Criminal Law

Assault Charges in Arizona: Classes and Penalties

Arizona assault charges range from minor misdemeanors to serious felonies, with penalties shaped by the circumstances, prior record, and who was involved.

Arizona assault charges range from a Class 3 misdemeanor carrying up to 30 days in jail to a Class 2 felony with a presumptive prison sentence of 10.5 years when the offense is classified as dangerous. The gap between the lightest and heaviest outcomes is enormous, and the difference usually comes down to a few specific factors: how badly someone was hurt, what weapon was involved, and who the victim was. A domestic violence connection or a “dangerous” designation can transform what looks like a straightforward case into one with mandatory prison time and lifelong consequences.

How Arizona Defines Assault

Arizona law recognizes three separate ways a person can commit assault, and not all of them require physical contact. You commit assault by intentionally, knowingly, or recklessly causing physical injury to someone. You also commit assault by intentionally making someone reasonably fear that you are about to physically hurt them. The third form is knowingly touching someone to injure, insult, or provoke them.1Arizona Legislature. Arizona Revised Statutes 13-1203 – Assault; Classification

That last category catches people off guard. Shoving someone at a bar or spitting on them can qualify even if no visible injury results. The statute focuses on the intent behind the contact, not the amount of damage.

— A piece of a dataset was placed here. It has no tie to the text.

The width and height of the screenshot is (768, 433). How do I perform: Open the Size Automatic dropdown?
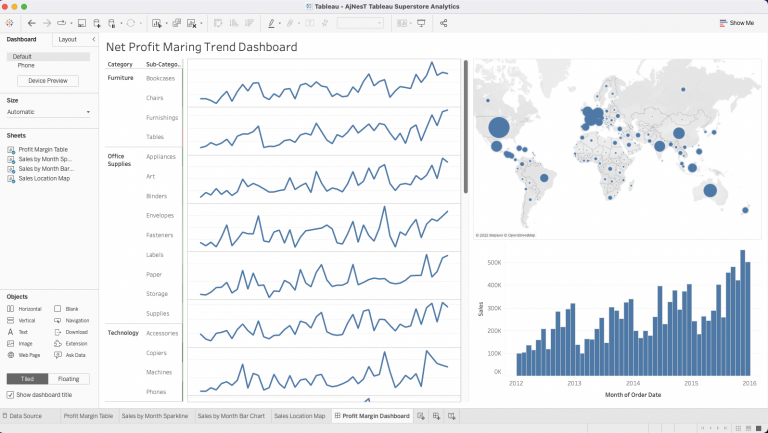click(49, 112)
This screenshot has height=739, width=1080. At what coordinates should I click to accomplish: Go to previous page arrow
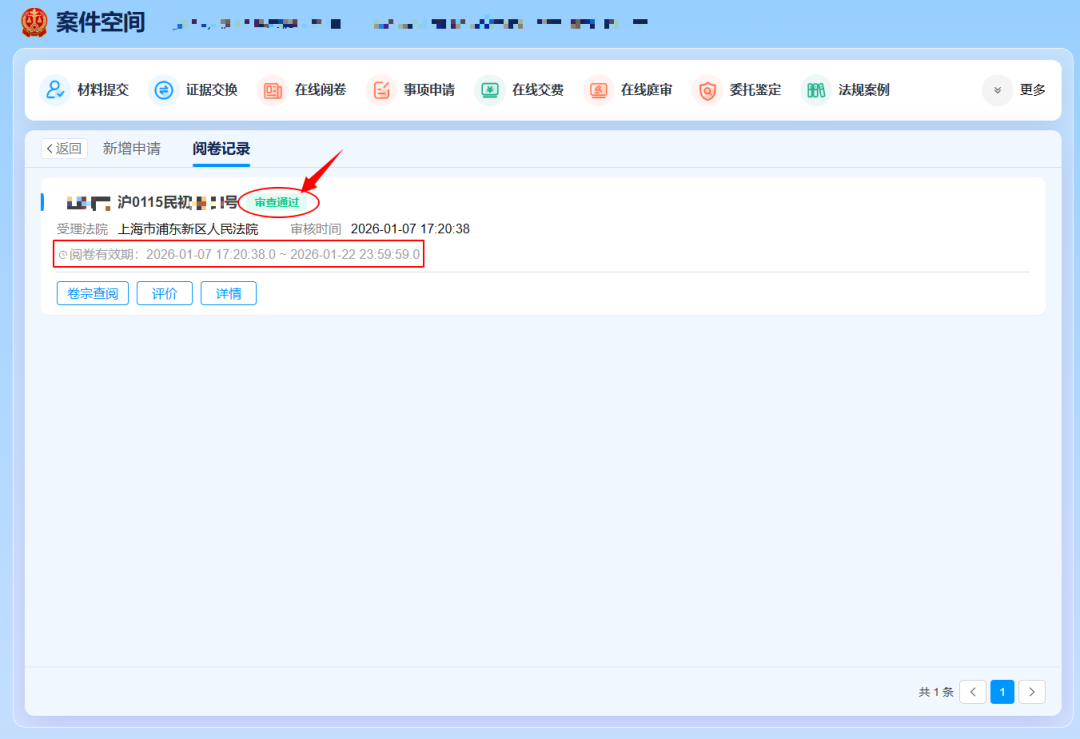(972, 692)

Simple Assault: Misdemeanor Classes

When no aggravating factors are present, assault is charged as a misdemeanor. Arizona breaks simple assault into three classes based on the accused person’s mental state and the type of act involved.1Arizona Legislature. Arizona Revised Statutes 13-1203 – Assault; Classification

  • Class 1 misdemeanor: Intentionally or knowingly causing physical injury. This is the most serious simple assault charge.
  • Class 2 misdemeanor: Recklessly causing physical injury. The difference from Class 1 is the mental state — recklessness means you were aware of the risk but ignored it, rather than acting on purpose.
  • Class 3 misdemeanor: Placing someone in fear of imminent injury, or touching someone to insult or provoke them. No actual injury is needed.

The classification matters because it directly controls how much jail time and how large a fine a judge can impose.

Misdemeanor Assault Penalties

Arizona caps jail time and fines for each misdemeanor class:

Those fine amounts are deceptively low. Arizona courts add surcharges totaling 78 percent on top of the base fine, so a $2,500 fine actually costs roughly $4,450 out of pocket.4Arizona Joint Legislative Budget Committee. Court Surcharges and Assessments Judges can also order probation with conditions like anger management counseling, community service, and restitution payments to the victim.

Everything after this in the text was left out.